As you know if you have read the afterwords in The Funhouse and The Key to Midnight, I like to amuse myself by revealing the tragic deaths of the various pen names I used early in my career. Somewhat to my embarrassment, I must admit that I've not always been truthful with you in these matters. Previously, I told you that Leigh Nichols drank too much champagne one evening on a Caribbean cruise ship and was decapitated in a freak limbo accident. I was touched by your sympathy cards and accounts of the memorial services you held, but now that Berkley Books has brought you this fifth and final of the Nichols novels, I must confess that I was lying in order not to have to reveal Nichols's true—and more disturbing—fate. One bleak and wintry night Leigh Nichols was abducted by extraterrestri­als, taken on a tour of our solar system, introduced to the alien Nest Queen, and forced to undergo a series of horrifying surgeries. Though eventually returned to Earth, the author was too traumatized to continue a career as a novelist—but finally built a new life as the current dictator of Iraq.

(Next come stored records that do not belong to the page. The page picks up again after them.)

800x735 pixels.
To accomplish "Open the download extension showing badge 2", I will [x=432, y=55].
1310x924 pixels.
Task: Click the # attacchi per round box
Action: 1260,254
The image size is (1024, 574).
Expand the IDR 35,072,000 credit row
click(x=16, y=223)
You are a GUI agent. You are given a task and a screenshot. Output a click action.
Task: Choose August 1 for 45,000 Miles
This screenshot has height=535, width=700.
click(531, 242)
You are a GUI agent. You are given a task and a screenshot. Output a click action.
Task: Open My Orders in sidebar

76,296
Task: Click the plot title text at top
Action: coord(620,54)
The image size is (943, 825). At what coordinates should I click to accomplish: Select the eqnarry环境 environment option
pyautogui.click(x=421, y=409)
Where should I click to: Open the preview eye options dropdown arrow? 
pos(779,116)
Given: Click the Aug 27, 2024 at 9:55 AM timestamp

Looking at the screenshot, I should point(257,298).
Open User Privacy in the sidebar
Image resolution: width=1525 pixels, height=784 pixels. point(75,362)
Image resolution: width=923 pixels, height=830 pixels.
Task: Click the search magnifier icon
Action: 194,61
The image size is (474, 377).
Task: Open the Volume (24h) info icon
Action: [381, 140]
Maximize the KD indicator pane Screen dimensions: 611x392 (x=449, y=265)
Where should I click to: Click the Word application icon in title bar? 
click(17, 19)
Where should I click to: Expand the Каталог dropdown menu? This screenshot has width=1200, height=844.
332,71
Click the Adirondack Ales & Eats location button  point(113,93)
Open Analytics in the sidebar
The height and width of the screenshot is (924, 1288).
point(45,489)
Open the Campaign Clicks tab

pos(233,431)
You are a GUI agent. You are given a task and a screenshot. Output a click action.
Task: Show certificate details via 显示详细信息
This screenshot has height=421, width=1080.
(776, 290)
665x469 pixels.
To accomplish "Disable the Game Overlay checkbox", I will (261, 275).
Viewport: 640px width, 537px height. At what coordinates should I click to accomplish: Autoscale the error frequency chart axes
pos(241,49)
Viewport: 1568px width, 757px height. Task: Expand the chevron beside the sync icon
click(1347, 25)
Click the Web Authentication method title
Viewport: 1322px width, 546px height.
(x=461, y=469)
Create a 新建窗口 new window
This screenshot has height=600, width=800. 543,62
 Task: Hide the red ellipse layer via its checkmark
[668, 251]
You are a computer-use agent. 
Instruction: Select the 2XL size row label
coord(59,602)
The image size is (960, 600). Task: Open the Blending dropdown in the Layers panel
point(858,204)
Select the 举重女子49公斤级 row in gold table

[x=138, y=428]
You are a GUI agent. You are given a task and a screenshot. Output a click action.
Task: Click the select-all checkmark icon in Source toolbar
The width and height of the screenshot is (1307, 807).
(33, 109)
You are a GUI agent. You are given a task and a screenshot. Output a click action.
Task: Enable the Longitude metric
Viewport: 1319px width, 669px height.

The Eyes of Darkness was one of my early attempts to write a cross-genre novel mixing action, suspense, romance, and a touch of the paranormal. While it doesn't have the intensity, depth of characterization, complexity of theme, or pace of later novels such as Watchers and Mr. Murder, and while it doesn't go for your throat as fearsomely as a book like Intensity, readers who have found it under the Nichols name in used-book stores have expressed favorable opin­ions of it. I suppose they like it because the device of the lost child—and the dedicated mother who will do anything to find out what has happened to her little boy—strikes a primal chord in all of us.

As I revised the book for this new edition, I resisted the urge to transform the story entirely into a novel of the type that I would write today. I updated cultural and political references, polished away a few of the more egregious stylistic inadequacies, and trimmed excess wordage here and there. I enjoyed revisiting Eyes, which remains a basically simple tale that relies largely on plot and on the strangeness of the premise to engage the reader. I hope you were engaged, and that you have enjoyed taking this five-book voyage through the career of Leigh Nichols. If you're ever in Iraq, the surgically altered author will probably be happy to sign copies of these books for you—or will denounce you as an infidel and have you thrown into a prison cell as vile as any sewer. Inquire at your own risk.